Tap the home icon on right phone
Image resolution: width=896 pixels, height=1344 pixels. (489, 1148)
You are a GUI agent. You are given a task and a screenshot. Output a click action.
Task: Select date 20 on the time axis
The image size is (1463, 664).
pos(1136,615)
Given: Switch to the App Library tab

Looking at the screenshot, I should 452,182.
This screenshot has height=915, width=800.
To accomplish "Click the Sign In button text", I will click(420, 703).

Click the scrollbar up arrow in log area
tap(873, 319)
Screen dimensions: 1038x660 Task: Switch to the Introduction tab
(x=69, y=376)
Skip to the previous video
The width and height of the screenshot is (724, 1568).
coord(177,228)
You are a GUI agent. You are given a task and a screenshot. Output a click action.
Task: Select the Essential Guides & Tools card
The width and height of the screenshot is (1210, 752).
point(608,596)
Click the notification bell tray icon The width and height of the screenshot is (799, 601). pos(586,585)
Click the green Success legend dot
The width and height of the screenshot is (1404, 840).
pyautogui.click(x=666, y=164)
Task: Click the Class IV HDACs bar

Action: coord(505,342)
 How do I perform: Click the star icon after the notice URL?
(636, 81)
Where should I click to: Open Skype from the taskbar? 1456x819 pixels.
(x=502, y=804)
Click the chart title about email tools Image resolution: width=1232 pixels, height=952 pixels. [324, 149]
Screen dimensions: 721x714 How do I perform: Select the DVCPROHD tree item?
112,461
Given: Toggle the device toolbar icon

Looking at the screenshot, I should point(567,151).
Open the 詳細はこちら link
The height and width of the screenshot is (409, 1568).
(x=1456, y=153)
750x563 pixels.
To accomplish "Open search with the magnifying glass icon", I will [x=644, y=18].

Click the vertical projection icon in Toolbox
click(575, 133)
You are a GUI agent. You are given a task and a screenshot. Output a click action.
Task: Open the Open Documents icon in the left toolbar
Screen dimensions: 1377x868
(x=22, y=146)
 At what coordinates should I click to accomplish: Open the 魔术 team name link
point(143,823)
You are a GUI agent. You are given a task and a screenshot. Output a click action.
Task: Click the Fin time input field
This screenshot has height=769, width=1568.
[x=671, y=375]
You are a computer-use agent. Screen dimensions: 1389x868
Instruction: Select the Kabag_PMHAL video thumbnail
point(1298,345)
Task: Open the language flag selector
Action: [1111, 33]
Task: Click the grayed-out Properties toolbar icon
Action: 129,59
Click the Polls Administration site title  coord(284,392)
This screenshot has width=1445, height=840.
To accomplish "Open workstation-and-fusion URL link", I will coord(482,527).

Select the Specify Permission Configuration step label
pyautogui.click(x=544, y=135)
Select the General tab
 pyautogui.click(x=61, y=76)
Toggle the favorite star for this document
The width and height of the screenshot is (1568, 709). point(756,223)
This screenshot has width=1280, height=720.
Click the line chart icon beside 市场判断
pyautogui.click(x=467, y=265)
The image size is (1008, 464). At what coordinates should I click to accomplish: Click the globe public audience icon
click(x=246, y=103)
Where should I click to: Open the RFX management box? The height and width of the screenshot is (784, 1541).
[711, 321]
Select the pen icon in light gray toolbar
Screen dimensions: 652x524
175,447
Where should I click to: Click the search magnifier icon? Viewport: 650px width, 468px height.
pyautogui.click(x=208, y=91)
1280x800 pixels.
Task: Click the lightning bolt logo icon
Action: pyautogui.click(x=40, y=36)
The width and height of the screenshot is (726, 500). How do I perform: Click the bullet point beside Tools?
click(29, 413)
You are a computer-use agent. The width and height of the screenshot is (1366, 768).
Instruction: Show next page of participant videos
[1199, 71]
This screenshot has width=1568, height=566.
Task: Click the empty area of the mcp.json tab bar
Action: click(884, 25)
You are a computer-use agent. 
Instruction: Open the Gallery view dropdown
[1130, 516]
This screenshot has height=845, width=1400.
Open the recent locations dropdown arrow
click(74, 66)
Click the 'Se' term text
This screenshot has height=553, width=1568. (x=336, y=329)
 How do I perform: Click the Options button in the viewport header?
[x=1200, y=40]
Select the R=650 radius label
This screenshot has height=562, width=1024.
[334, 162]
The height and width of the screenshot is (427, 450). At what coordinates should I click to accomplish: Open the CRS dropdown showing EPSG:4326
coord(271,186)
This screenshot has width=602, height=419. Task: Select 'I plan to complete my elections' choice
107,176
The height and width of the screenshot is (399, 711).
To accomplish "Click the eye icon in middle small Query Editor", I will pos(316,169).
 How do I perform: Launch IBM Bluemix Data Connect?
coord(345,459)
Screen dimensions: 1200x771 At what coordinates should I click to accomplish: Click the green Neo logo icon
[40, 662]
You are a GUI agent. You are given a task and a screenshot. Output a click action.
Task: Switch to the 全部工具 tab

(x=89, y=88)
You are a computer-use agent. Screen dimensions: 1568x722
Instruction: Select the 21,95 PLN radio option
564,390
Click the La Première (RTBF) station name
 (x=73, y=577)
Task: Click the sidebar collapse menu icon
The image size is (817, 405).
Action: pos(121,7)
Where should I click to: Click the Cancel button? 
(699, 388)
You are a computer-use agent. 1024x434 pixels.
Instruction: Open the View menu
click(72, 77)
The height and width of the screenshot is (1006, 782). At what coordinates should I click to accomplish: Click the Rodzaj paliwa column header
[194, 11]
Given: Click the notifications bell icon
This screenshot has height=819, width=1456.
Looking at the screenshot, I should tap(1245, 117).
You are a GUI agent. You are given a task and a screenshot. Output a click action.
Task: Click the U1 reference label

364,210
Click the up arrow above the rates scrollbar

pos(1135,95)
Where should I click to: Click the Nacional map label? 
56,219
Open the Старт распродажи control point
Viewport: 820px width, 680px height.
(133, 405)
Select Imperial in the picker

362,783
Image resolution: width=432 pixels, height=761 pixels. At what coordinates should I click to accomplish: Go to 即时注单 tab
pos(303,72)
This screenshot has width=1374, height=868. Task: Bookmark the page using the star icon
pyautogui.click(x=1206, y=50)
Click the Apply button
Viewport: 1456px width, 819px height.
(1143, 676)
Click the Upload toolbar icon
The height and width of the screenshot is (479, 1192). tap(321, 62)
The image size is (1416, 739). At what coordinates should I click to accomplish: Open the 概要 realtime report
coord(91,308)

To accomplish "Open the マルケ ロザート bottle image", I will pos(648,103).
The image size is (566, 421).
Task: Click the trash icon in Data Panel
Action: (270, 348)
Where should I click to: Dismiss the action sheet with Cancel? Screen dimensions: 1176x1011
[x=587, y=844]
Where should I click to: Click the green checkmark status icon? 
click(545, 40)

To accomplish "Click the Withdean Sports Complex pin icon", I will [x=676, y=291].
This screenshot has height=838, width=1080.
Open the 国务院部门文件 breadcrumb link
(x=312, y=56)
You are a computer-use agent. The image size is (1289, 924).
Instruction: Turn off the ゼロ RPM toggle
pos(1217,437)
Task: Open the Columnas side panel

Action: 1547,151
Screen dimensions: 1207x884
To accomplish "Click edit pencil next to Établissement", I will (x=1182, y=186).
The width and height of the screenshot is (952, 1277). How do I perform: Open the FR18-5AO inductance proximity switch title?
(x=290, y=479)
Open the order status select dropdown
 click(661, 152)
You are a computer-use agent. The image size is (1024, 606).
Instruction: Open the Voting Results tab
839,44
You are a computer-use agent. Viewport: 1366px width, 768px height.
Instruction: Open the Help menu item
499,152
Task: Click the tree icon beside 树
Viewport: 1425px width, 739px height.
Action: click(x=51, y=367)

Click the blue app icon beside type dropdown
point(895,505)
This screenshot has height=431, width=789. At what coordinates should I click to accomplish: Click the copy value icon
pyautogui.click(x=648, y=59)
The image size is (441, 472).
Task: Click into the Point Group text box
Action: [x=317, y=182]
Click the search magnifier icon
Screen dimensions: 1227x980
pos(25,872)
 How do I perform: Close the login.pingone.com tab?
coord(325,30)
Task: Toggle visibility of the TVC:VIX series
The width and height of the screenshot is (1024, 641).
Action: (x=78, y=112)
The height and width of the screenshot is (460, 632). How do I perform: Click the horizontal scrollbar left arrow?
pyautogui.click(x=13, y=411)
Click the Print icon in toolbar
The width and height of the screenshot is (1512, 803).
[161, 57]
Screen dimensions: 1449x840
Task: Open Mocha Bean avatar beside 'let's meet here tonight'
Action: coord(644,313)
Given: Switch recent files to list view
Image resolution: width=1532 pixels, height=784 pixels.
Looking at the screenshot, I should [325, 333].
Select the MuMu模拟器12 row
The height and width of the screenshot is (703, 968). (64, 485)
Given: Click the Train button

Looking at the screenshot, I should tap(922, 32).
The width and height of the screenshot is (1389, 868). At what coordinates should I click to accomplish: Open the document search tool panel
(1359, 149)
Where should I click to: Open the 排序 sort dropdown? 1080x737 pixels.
-=-=-
WHAT YOU NEED TO DO:
Put the lines of the records from the first line through the line containing "point(143,823)" into a JSON list of strings, one string per line and with blank lines omitted.

TASK SOLUTION:
[
  "Tap the home icon on right phone",
  "Image resolution: width=896 pixels, height=1344 pixels. (489, 1148)",
  "You are a GUI agent. You are given a task and a screenshot. Output a click action.",
  "Task: Select date 20 on the time axis",
  "The image size is (1463, 664).",
  "pos(1136,615)",
  "Given: Switch to the App Library tab",
  "Looking at the screenshot, I should 452,182.",
  "This screenshot has height=915, width=800.",
  "To accomplish \"Click the Sign In button text\", I will click(420, 703).",
  "Click the scrollbar up arrow in log area",
  "tap(873, 319)",
  "Screen dimensions: 1038x660 Task: Switch to the Introduction tab",
  "(x=69, y=376)",
  "Skip to the previous video",
  "The width and height of the screenshot is (724, 1568).",
  "coord(177,228)",
  "You are a GUI agent. You are given a task and a screenshot. Output a click action.",
  "Task: Select the Essential Guides & Tools card",
  "The width and height of the screenshot is (1210, 752).",
  "point(608,596)",
  "Click the notification bell tray icon The width and height of the screenshot is (799, 601). pos(586,585)",
  "Click the green Success legend dot",
  "The width and height of the screenshot is (1404, 840).",
  "pyautogui.click(x=666, y=164)",
  "Task: Click the Class IV HDACs bar",
  "Action: coord(505,342)",
  " How do I perform: Click the star icon after the notice URL?",
  "(636, 81)",
  "Where should I click to: Open Skype from the taskbar? 1456x819 pixels.",
  "(x=502, y=804)",
  "Click the chart title about email tools Image resolution: width=1232 pixels, height=952 pixels. [324, 149]",
  "Screen dimensions: 721x714 How do I perform: Select the DVCPROHD tree item?",
  "112,461",
  "Given: Toggle the device toolbar icon",
  "Looking at the screenshot, I should point(567,151).",
  "Open the 詳細はこちら link",
  "The height and width of the screenshot is (409, 1568).",
  "(x=1456, y=153)",
  "750x563 pixels.",
  "To accomplish \"Open search with the magnifying glass icon\", I will [x=644, y=18].",
  "Click the vertical projection icon in Toolbox",
  "click(575, 133)",
  "You are a GUI agent. You are given a task and a screenshot. Output a click action.",
  "Task: Open the Open Documents icon in the left toolbar",
  "Screen dimensions: 1377x868",
  "(x=22, y=146)",
  " At what coordinates should I click to accomplish: Open the 魔术 team name link",
  "point(143,823)"
]